Tomoki Matsuoka, Keiichi Maeda, Shigeo S. Kimura, Masaomi Tanaka

We present a systematic analysis of radio supernovae (SNe) to investigate the statistical tendencies of SN progenitors' mass-loss rates and shock acceleration efficiencies. We conduct parameter estimation through Markov chain Monte Carlo (MCMC) analysis for 32 radio SN samples with a clear peak observed in their light curves, and successfully fit 27 objects with the widely-used radio SN model. We find the inferred mass-loss rates of stripped-envelope SN progenitors are by an order of magnitude greater ($\sim 10^{-3}\,M_\odot{\rm yr}^{-1}$) than those of SN II progenitors ($<10^{-4}\,M_\odot{\rm yr}^{-1}$).

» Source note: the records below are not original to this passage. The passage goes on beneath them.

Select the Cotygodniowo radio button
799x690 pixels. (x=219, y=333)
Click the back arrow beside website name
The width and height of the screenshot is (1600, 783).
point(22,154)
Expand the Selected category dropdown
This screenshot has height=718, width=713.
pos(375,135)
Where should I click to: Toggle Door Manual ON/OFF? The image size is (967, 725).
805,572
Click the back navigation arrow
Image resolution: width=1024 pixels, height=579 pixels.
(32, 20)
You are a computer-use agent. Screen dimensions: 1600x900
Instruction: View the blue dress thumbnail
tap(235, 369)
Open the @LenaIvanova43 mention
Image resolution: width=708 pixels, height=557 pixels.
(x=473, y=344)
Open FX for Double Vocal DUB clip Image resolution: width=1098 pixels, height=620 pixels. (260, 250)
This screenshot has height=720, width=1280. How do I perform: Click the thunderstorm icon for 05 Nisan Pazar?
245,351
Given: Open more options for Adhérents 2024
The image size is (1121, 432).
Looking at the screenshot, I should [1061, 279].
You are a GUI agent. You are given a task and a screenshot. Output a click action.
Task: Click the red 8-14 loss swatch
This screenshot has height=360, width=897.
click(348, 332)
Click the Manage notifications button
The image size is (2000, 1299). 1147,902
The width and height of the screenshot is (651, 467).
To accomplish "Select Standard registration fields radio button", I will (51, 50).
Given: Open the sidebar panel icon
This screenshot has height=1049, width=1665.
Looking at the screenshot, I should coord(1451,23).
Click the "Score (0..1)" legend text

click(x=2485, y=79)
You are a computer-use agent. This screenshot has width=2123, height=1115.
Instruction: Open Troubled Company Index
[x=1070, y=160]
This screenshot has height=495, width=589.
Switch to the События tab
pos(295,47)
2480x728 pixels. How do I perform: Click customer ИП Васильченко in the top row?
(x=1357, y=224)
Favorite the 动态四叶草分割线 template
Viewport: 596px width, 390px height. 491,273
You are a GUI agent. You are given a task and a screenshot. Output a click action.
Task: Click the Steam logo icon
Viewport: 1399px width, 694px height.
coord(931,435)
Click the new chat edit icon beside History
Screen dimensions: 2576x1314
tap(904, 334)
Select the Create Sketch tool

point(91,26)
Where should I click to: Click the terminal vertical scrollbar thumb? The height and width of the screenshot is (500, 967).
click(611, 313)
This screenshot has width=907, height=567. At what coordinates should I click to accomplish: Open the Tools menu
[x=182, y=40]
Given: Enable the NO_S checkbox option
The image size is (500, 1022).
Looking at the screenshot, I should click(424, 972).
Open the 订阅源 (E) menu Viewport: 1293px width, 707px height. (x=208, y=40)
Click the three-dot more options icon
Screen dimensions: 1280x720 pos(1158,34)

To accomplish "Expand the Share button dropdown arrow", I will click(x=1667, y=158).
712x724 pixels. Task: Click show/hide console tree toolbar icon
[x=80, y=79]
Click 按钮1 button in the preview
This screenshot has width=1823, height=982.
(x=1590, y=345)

The efficiencies of electron acceleration and magnetic field amplification are found to be less than $10^{-2}$, and the possibility of their energy equipartition is not ruled out. On the other hand, we find the following two properties that might be related to limitations of the standard model for radio SNe; one is the extremely high magnetic field amplification efficiency, and the other is the shallower density gradient of the outer ejecta. We suggest the new interpretation that these peculiar results are misleading due to the setup that is not included in our model, and we identify the missing setup as a dense CSM in the vicinity of the progenitor. This means that a large fraction of radio SN progenitors might possess dense CSM in the vicinity of the progenitor, which is not smoothly connected with the outer CSM.